Problem details | Rewrite the items below, substituting "Display size" for every occurrence of "Screen dimensions" and leaving everything else unchanged.

____ Data section

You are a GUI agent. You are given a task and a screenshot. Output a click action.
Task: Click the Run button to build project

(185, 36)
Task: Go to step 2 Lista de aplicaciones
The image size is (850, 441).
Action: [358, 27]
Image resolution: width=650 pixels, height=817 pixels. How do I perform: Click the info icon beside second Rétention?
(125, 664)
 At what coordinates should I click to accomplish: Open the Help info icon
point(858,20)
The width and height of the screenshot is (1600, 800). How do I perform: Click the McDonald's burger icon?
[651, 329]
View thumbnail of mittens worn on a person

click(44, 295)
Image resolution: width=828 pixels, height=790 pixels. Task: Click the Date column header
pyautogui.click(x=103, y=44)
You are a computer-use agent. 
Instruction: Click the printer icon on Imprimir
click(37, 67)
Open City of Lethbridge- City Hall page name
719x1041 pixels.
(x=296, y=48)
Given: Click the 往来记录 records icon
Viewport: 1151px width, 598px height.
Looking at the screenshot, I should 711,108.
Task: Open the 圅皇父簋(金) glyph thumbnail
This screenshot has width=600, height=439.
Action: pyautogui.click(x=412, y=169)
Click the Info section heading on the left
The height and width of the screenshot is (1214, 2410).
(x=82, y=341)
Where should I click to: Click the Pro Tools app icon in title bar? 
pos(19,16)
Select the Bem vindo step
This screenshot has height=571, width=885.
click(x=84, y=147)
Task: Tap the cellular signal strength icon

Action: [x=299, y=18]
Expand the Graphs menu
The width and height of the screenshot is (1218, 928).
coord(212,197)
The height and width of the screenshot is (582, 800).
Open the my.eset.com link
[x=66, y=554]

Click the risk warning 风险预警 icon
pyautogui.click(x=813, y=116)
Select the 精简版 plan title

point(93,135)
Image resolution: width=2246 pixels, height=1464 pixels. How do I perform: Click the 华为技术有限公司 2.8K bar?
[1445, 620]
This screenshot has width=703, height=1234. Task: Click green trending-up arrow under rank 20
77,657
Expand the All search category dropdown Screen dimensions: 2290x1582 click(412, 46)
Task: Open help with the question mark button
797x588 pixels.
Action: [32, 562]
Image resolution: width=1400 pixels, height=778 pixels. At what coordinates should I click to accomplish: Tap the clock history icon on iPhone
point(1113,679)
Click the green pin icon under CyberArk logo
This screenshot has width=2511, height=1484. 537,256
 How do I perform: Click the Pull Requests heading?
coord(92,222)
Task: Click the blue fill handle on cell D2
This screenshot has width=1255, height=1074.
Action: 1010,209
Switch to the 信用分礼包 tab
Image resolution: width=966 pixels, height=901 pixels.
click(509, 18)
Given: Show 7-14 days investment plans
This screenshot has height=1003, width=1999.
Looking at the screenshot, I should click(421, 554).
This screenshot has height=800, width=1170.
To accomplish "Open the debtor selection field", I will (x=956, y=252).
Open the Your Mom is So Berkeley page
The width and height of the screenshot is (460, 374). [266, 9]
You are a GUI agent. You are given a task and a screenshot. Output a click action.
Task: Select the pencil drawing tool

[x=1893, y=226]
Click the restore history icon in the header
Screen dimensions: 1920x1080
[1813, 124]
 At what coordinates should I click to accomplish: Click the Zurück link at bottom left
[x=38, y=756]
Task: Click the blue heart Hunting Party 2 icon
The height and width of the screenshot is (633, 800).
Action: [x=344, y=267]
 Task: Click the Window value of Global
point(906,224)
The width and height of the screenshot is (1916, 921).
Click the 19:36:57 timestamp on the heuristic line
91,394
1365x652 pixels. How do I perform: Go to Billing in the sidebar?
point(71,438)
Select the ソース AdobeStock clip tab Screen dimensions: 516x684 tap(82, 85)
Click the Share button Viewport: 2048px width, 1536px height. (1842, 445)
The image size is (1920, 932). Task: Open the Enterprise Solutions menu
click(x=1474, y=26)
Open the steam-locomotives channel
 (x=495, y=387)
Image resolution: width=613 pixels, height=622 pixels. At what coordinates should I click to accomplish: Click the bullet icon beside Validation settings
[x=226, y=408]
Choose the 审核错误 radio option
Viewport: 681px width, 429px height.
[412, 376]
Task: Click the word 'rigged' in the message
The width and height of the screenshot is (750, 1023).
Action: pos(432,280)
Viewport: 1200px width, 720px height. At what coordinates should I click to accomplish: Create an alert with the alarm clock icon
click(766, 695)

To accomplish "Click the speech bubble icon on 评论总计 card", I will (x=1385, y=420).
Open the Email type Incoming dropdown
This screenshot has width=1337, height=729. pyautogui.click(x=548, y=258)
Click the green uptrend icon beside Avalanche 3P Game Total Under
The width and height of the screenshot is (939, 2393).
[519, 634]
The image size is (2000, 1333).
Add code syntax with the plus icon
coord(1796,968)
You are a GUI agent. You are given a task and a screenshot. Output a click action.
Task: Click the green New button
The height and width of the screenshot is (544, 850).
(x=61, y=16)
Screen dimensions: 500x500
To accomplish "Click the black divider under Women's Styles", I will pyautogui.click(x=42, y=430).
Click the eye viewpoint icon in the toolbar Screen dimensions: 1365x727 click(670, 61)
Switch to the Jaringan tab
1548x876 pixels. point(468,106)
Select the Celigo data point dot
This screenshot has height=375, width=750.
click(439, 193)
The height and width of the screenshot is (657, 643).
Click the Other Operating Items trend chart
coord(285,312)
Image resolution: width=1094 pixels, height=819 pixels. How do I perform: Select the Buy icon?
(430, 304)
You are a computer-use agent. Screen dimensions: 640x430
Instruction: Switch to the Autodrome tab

________

Reply |
You are a GUI agent. You are given a task and a screenshot. Output a click action.
Task: Click the Run button to build project

(185, 36)
Task: Go to step 2 Lista de aplicaciones
The image size is (850, 441).
Action: [358, 27]
Image resolution: width=650 pixels, height=817 pixels. How do I perform: Click the info icon beside second Rétention?
(125, 664)
 At what coordinates should I click to accomplish: Open the Help info icon
point(858,20)
The width and height of the screenshot is (1600, 800). How do I perform: Click the McDonald's burger icon?
[651, 329]
View thumbnail of mittens worn on a person

click(44, 295)
Image resolution: width=828 pixels, height=790 pixels. Task: Click the Date column header
pyautogui.click(x=103, y=44)
You are a computer-use agent. 
Instruction: Click the printer icon on Imprimir
click(37, 67)
Open City of Lethbridge- City Hall page name
719x1041 pixels.
(x=296, y=48)
Given: Click the 往来记录 records icon
Viewport: 1151px width, 598px height.
Looking at the screenshot, I should 711,108.
Task: Open the 圅皇父簋(金) glyph thumbnail
This screenshot has width=600, height=439.
Action: pyautogui.click(x=412, y=169)
Click the Info section heading on the left
The height and width of the screenshot is (1214, 2410).
(x=82, y=341)
Where should I click to: Click the Pro Tools app icon in title bar? 
pos(19,16)
Select the Bem vindo step
This screenshot has height=571, width=885.
click(x=84, y=147)
Task: Tap the cellular signal strength icon

Action: [x=299, y=18]
Expand the Graphs menu
The width and height of the screenshot is (1218, 928).
coord(212,197)
The height and width of the screenshot is (582, 800).
Open the my.eset.com link
[x=66, y=554]

Click the risk warning 风险预警 icon
pyautogui.click(x=813, y=116)
Select the 精简版 plan title

point(93,135)
Image resolution: width=2246 pixels, height=1464 pixels. How do I perform: Click the 华为技术有限公司 2.8K bar?
[1445, 620]
This screenshot has width=703, height=1234. Task: Click green trending-up arrow under rank 20
77,657
Expand the All search category dropdown Display size: 2290x1582 click(412, 46)
Task: Open help with the question mark button
797x588 pixels.
Action: [32, 562]
Image resolution: width=1400 pixels, height=778 pixels. At what coordinates should I click to accomplish: Tap the clock history icon on iPhone
point(1113,679)
Click the green pin icon under CyberArk logo
This screenshot has width=2511, height=1484. 537,256
 How do I perform: Click the Pull Requests heading?
coord(92,222)
Task: Click the blue fill handle on cell D2
This screenshot has width=1255, height=1074.
Action: 1010,209
Switch to the 信用分礼包 tab
Image resolution: width=966 pixels, height=901 pixels.
click(509, 18)
Given: Show 7-14 days investment plans
This screenshot has height=1003, width=1999.
Looking at the screenshot, I should click(421, 554).
This screenshot has height=800, width=1170.
To accomplish "Open the debtor selection field", I will (x=956, y=252).
Open the Your Mom is So Berkeley page
The width and height of the screenshot is (460, 374). [266, 9]
You are a GUI agent. You are given a task and a screenshot. Output a click action.
Task: Select the pencil drawing tool

[x=1893, y=226]
Click the restore history icon in the header
Display size: 1920x1080
[1813, 124]
 At what coordinates should I click to accomplish: Click the Zurück link at bottom left
[x=38, y=756]
Task: Click the blue heart Hunting Party 2 icon
The height and width of the screenshot is (633, 800).
Action: [x=344, y=267]
 Task: Click the Window value of Global
point(906,224)
The width and height of the screenshot is (1916, 921).
Click the 19:36:57 timestamp on the heuristic line
91,394
1365x652 pixels. How do I perform: Go to Billing in the sidebar?
point(71,438)
Select the ソース AdobeStock clip tab Display size: 516x684 tap(82, 85)
Click the Share button Viewport: 2048px width, 1536px height. (1842, 445)
The image size is (1920, 932). Task: Open the Enterprise Solutions menu
click(x=1474, y=26)
Open the steam-locomotives channel
 (x=495, y=387)
Image resolution: width=613 pixels, height=622 pixels. At what coordinates should I click to accomplish: Click the bullet icon beside Validation settings
[x=226, y=408]
Choose the 审核错误 radio option
Viewport: 681px width, 429px height.
[412, 376]
Task: Click the word 'rigged' in the message
The width and height of the screenshot is (750, 1023).
Action: pos(432,280)
Viewport: 1200px width, 720px height. At what coordinates should I click to accomplish: Create an alert with the alarm clock icon
click(766, 695)

To accomplish "Click the speech bubble icon on 评论总计 card", I will (x=1385, y=420).
Open the Email type Incoming dropdown
This screenshot has width=1337, height=729. pyautogui.click(x=548, y=258)
Click the green uptrend icon beside Avalanche 3P Game Total Under
The width and height of the screenshot is (939, 2393).
[519, 634]
The image size is (2000, 1333).
Add code syntax with the plus icon
coord(1796,968)
You are a GUI agent. You are given a task and a screenshot. Output a click action.
Task: Click the green New button
The height and width of the screenshot is (544, 850).
(x=61, y=16)
Display size: 500x500
To accomplish "Click the black divider under Women's Styles", I will pyautogui.click(x=42, y=430).
Click the eye viewpoint icon in the toolbar Display size: 1365x727 click(670, 61)
Switch to the Jaringan tab
1548x876 pixels. point(468,106)
Select the Celigo data point dot
This screenshot has height=375, width=750.
click(439, 193)
The height and width of the screenshot is (657, 643).
Click the Other Operating Items trend chart
coord(285,312)
Image resolution: width=1094 pixels, height=819 pixels. How do I perform: Select the Buy icon?
(430, 304)
You are a computer-use agent. Display size: 640x430
Instruction: Switch to the Autodrome tab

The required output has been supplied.